如何在体内敲除一个基因？

基因敲除是一种在活体生物（通常为实验动物）中，通过基因工程技术使特定基因失去功能的实验方法。该技术主要用于研究特定基因在生物发育、生理或疾病过程中的功能。

其核心原理是利用同源重组机制，在胚胎干细胞中将目标基因的编码序列替换为一段经过改造的DNA片段（通常包含一个选择标记基因），从而使该基因无法表达具有正常功能的蛋白质。

1. 构建敲除载体

首先，需要构建一个“敲除载体”。该载体包含两段与目标基因序列高度同源的DNA臂，中间则插入了一个选择标记基因（如新霉素抗性基因）。该设计旨在通过同源重组，用这段插入序列替换掉细胞基因组中原有的目标基因关键编码区域。

2. 转染与筛选胚胎干细胞

将构建好的敲除载体导入小鼠的胚胎干细胞中。随后，使用相应的抗生素（如G418）进行筛选。只有成功发生了同源重组、整合了抗性基因的细胞（即基因被敲除的细胞）才能存活。

3. 获得嵌合体小鼠

将筛选出的基因敲除胚胎干细胞注射到正常小鼠的早期胚胎（囊胚）中，再将此胚胎移植到代孕母鼠子宫内。发育出生的小鼠为嵌合体，其部分组织（包括部分生殖细胞）来源于敲除的胚胎干细胞。

4. 培育纯合子品系

通过让嵌合体小鼠与正常小鼠交配，筛选出生殖细胞携带敲除基因的后代。再将这类杂合子小鼠相互交配，最终可获得纯合子的基因敲除小鼠品系，其体内所有细胞的目标基因均处于失活状态。

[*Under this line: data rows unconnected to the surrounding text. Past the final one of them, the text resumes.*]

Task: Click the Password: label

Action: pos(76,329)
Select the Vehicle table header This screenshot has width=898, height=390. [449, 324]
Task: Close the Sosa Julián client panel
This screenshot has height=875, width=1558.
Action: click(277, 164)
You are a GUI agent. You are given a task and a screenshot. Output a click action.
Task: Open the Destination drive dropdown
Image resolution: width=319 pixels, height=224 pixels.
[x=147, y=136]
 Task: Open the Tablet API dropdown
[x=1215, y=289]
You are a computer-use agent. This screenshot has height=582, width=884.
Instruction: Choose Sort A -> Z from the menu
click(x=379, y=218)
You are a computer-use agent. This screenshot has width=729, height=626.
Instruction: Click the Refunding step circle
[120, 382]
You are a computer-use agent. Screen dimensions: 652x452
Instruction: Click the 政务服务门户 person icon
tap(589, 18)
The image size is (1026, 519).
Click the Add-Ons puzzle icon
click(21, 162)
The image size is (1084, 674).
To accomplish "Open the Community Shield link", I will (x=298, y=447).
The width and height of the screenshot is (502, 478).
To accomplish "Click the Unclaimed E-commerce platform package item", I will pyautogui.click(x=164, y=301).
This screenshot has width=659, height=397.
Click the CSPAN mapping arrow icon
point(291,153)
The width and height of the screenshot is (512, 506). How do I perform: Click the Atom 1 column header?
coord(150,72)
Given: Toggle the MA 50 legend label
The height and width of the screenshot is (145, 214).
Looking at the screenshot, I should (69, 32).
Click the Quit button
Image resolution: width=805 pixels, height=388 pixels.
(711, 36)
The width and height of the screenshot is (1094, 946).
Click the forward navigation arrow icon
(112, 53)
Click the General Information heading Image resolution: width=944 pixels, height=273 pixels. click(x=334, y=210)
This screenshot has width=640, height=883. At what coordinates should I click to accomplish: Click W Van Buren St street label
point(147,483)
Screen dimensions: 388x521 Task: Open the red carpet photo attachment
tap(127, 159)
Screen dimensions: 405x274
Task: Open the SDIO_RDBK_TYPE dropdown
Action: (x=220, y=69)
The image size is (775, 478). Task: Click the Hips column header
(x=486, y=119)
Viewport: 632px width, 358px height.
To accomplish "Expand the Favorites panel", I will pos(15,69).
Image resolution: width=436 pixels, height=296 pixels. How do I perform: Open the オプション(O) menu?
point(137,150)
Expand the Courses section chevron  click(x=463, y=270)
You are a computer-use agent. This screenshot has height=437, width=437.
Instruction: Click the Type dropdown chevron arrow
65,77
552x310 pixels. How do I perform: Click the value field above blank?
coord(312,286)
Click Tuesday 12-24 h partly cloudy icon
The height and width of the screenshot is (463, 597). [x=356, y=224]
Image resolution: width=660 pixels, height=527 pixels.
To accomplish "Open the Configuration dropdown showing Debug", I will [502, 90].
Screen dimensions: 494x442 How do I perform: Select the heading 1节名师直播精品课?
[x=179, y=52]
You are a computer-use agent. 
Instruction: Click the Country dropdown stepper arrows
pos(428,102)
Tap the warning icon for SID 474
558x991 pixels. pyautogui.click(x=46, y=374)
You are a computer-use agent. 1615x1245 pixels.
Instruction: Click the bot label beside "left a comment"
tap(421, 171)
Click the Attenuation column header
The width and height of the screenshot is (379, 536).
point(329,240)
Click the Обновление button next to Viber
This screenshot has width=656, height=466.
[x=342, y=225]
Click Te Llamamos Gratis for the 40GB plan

基因敲除技术是研究基因功能的黄金标准方法，广泛应用于遗传学、发育生物学和疾病模型构建等领域。 然而，该技术流程复杂、耗时且成本高昂，目前主要适用于小鼠等模式生物。在人类体细胞中进行基因敲除（如用于基因治疗）仍面临巨大的技术挑战和伦理考量。